We need to find what value of $$x$$ makes this denominator zero.
If $$1-x = 0$$, we can think: "What number subtracted from 1 gives 0?"
The answer is 1, because $$1-1=0$$.
So, when $$x=1$$, the denominator becomes zero. This means there is a vertical asymptote at $$x=1$$.
As $$x$$ gets very, very close to 1, the value of $$y$$ becomes very, very large, either positively or negatively.

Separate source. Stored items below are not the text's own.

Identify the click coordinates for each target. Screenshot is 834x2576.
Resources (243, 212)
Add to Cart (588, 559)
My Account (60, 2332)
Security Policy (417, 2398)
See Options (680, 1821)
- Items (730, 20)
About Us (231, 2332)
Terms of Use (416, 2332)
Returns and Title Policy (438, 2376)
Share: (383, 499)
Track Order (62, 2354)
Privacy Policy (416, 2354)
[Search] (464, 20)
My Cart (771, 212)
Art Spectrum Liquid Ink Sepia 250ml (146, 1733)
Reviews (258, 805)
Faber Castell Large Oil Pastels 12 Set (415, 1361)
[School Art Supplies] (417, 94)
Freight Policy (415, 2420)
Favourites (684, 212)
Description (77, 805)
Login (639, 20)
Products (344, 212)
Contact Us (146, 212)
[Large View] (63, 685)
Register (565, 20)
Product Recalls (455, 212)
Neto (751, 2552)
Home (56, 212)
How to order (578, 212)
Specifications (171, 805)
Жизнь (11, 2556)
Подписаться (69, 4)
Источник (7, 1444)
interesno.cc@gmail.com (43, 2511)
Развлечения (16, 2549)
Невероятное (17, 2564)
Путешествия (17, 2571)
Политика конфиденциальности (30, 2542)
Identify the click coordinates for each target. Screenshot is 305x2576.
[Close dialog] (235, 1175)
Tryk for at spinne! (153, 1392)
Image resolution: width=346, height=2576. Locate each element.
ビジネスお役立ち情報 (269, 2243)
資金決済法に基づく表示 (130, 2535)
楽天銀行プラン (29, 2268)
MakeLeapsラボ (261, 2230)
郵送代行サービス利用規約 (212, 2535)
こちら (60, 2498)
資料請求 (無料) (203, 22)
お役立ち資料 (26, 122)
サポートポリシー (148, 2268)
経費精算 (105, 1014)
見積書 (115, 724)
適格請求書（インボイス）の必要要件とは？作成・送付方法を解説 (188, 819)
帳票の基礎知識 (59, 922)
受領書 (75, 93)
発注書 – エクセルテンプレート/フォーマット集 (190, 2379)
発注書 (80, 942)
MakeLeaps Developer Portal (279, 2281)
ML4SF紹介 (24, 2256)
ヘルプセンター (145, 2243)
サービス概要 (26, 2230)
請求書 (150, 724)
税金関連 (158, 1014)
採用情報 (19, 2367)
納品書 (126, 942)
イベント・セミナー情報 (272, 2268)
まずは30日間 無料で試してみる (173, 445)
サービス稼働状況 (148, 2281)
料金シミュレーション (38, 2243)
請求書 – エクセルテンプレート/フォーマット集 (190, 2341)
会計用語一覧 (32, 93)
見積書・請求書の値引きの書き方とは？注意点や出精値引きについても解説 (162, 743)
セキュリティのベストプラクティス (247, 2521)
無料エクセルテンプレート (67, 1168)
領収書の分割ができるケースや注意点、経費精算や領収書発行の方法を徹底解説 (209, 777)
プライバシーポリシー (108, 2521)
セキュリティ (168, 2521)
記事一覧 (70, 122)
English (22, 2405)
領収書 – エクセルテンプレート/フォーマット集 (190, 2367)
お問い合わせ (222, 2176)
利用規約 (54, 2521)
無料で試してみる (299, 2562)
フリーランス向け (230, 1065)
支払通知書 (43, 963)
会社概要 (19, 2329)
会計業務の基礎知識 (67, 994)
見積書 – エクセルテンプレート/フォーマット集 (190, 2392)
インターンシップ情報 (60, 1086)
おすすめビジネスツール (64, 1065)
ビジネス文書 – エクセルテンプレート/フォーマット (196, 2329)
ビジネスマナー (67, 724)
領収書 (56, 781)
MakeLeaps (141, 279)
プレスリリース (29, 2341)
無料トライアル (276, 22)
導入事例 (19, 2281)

**step3** Finding the Horizontal Asymptote

A horizontal asymptote describes what happens to the value of $$y$$ when $$x$$ becomes a very, very large number (either positive or negative). We want to see if $$y$$ gets closer and closer to a specific number.
Let's try some very large values for $$x$$ and see what $$y$$ becomes:
If $$x = 100$$, then $$y = \frac{100}{1-100} = \frac{100}{-99}$$. This is approximately $$-1.01$$.
If $$x = 1,000$$, then $$y = \frac{1,000}{1-1,000} = \frac{1,000}{-999}$$. This is approximately $$-1.001$$.
If $$x = 1,000,000$$, then $$y = \frac{1,000,000}{1-1,000,000} = \frac{1,000,000}{-999,999}$$. This is approximately $$-1.000001$$.
We can see that as $$x$$ becomes a very large positive number, $$y$$ gets closer and closer to $$-1$$.
Now let's try some very large negative values for $$x$$:
If $$x = -100$$, then $$y = \frac{-100}{1-(-100)} = \frac{-100}{1+100} = \frac{-100}{101}$$. This is approximately $$-0.990$$.
If $$x = -1,000$$, then $$y = \frac{-1,000}{1-(-1,000)} = \frac{-1,000}{1+1,000} = \frac{-1,000}{1,001}$$. This is approximately $$-0.999$$.
If $$x = -1,000,000$$, then $$y = \frac{-1,000,000}{1-(-1,000,000)} = \frac{-1,000,000}{1+1,000,000} = \frac{-1,000,000}{1,000,001}$$. This is approximately $$-0.999999$$.
We can see that as $$x$$ becomes a very large negative number, $$y$$ also gets closer and closer to $$-1$$.
Since $$y$$ gets closer and closer to $$-1$$ as $$x$$ gets very large (either positive or negative), there is a horizontal asymptote at $$y=-1$$.

**step4** Stating the Equations of the Asymptotes

Based on our analysis:
The vertical asymptote is the line where the denominator becomes zero, which is at $$x=1$$.
The horizontal asymptote is the line that the curve approaches as $$x$$ gets very large or very small, which is at $$y=-1$$.